* _ASSIGNMENT_: Copy out exactly the lines below that run from the one holding "Viewport: 1049px width, 1148px height." to the one holding "Given: Close the share dialog", keeping both of those lines and no others.

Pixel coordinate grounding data
____________________

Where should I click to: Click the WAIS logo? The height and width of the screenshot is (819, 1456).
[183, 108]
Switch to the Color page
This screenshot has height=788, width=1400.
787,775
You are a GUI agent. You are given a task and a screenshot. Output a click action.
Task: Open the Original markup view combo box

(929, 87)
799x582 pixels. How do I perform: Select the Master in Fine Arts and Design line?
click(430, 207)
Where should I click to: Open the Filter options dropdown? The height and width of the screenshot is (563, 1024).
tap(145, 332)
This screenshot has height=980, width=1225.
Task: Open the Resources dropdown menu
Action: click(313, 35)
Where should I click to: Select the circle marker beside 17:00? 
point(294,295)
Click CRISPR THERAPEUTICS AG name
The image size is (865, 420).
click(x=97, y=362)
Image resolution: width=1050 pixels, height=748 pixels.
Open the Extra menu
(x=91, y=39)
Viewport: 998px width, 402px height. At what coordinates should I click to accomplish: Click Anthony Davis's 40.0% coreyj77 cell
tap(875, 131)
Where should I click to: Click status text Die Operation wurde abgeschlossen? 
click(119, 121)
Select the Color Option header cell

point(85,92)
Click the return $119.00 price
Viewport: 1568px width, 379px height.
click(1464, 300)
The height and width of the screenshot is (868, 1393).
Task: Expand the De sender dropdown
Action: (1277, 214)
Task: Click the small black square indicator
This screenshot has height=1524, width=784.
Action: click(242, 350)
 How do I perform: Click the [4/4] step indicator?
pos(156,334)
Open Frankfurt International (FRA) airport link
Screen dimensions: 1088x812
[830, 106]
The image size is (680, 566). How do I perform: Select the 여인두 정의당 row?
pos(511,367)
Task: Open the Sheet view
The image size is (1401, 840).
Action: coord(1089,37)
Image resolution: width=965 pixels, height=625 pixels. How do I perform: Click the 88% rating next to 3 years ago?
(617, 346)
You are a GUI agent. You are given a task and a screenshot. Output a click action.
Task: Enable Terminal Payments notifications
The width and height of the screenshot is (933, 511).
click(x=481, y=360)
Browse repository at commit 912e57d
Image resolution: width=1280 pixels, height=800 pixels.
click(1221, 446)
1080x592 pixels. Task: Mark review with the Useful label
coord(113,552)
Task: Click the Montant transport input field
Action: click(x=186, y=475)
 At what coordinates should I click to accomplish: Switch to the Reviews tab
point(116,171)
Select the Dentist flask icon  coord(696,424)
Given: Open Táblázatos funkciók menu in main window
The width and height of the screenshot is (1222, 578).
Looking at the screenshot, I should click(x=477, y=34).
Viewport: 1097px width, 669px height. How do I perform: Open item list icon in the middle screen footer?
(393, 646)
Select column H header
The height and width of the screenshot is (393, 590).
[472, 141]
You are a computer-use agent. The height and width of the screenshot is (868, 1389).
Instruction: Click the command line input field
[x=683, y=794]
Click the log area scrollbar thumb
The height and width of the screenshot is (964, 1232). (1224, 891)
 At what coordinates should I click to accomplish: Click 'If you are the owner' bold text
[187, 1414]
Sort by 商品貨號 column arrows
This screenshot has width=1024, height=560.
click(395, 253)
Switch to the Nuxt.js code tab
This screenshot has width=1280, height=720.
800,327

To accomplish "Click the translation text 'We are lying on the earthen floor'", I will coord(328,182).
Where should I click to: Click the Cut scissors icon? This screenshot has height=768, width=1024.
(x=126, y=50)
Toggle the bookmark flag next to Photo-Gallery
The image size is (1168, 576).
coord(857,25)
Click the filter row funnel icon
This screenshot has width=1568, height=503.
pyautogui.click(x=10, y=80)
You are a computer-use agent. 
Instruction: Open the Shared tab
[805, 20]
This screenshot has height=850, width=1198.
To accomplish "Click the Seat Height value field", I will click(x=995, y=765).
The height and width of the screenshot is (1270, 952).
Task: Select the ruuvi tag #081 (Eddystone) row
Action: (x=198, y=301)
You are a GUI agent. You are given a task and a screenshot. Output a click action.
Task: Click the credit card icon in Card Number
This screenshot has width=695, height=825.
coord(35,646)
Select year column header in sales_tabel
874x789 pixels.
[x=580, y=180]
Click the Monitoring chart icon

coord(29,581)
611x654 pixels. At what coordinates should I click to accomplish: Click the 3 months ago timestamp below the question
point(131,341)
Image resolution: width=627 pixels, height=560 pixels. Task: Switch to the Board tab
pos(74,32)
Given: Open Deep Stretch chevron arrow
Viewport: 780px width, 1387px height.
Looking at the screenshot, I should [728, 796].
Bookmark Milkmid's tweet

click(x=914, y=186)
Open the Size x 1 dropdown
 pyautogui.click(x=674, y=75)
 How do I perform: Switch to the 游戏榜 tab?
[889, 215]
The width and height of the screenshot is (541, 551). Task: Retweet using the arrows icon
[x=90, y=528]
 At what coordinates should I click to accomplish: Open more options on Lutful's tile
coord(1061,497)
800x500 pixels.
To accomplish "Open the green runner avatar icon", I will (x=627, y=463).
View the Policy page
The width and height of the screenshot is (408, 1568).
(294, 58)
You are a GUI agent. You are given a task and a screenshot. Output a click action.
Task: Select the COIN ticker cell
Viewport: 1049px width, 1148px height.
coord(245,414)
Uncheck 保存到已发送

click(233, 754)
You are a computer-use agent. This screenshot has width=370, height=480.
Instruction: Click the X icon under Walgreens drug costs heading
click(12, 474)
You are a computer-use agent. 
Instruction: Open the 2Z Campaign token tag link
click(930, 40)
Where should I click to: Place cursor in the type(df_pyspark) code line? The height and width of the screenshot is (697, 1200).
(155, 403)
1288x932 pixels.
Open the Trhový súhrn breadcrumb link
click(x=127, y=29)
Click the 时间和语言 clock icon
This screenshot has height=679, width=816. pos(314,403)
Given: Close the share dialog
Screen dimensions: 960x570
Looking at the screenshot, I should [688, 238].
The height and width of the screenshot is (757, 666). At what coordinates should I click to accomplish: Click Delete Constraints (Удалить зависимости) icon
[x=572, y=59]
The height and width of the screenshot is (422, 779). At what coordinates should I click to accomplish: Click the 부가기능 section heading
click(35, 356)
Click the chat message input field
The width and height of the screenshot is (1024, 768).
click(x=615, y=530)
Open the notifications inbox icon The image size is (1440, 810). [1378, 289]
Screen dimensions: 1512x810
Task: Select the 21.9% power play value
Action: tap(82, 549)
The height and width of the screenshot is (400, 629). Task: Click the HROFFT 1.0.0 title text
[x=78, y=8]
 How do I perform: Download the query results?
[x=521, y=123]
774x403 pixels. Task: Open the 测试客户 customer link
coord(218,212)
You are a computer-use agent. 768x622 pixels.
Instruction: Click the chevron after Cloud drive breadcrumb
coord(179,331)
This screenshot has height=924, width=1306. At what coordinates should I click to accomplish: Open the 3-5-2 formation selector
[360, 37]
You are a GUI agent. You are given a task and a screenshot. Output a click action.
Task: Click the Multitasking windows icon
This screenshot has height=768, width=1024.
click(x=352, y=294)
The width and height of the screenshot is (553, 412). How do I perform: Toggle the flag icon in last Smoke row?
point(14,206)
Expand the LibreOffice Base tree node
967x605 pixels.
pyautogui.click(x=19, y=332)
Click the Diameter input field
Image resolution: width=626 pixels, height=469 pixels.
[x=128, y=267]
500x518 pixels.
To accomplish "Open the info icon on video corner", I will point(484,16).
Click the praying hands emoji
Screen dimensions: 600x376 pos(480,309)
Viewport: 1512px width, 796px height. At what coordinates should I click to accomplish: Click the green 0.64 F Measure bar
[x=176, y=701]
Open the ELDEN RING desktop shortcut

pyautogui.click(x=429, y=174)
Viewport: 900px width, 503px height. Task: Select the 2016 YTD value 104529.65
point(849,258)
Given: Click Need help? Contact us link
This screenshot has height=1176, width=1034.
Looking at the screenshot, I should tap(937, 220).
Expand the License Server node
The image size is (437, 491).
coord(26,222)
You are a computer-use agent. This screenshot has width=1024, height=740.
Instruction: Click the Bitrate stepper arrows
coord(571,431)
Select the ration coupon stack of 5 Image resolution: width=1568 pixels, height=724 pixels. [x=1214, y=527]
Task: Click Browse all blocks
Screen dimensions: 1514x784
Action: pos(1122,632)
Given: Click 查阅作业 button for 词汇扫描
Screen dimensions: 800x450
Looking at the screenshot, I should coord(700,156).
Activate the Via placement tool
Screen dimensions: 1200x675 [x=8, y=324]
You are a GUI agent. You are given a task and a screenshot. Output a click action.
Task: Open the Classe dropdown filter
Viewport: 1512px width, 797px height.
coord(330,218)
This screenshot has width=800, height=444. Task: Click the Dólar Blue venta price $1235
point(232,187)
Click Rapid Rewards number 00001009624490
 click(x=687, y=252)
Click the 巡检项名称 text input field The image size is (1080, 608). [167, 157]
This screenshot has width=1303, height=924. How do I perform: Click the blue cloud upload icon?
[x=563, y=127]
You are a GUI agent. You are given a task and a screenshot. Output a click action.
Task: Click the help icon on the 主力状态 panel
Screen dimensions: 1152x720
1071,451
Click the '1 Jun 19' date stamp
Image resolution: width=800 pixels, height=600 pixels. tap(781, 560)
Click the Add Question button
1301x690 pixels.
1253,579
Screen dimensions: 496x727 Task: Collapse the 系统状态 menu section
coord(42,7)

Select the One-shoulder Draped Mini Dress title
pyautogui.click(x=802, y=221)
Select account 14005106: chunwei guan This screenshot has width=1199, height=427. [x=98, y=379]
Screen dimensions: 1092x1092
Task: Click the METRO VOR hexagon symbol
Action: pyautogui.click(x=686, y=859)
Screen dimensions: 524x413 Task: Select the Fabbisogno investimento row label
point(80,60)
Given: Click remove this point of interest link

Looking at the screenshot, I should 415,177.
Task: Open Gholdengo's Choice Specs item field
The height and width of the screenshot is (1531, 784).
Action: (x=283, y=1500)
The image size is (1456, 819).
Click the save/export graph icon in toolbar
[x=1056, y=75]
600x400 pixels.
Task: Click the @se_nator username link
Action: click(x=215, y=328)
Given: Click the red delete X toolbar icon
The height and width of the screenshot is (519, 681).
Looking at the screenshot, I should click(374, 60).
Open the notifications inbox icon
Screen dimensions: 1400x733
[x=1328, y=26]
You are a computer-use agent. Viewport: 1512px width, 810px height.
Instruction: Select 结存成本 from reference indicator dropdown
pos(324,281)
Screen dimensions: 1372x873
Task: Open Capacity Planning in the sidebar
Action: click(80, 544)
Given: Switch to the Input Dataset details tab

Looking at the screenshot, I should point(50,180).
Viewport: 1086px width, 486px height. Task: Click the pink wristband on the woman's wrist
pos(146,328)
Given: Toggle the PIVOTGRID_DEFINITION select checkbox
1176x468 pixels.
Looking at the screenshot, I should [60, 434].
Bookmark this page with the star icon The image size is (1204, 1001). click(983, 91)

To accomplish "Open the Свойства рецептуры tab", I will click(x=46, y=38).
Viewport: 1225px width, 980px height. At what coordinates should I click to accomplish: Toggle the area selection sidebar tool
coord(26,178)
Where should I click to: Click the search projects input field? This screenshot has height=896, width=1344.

____________________

* _EXERCISE RESPONSE_:
Viewport: 1049px width, 1148px height.
coord(245,414)
Uncheck 保存到已发送

click(233, 754)
You are a computer-use agent. This screenshot has width=370, height=480.
Instruction: Click the X icon under Walgreens drug costs heading
click(12, 474)
You are a computer-use agent. 
Instruction: Open the 2Z Campaign token tag link
click(930, 40)
Where should I click to: Place cursor in the type(df_pyspark) code line? The height and width of the screenshot is (697, 1200).
(155, 403)
1288x932 pixels.
Open the Trhový súhrn breadcrumb link
click(x=127, y=29)
Click the 时间和语言 clock icon
This screenshot has height=679, width=816. pos(314,403)
Given: Close the share dialog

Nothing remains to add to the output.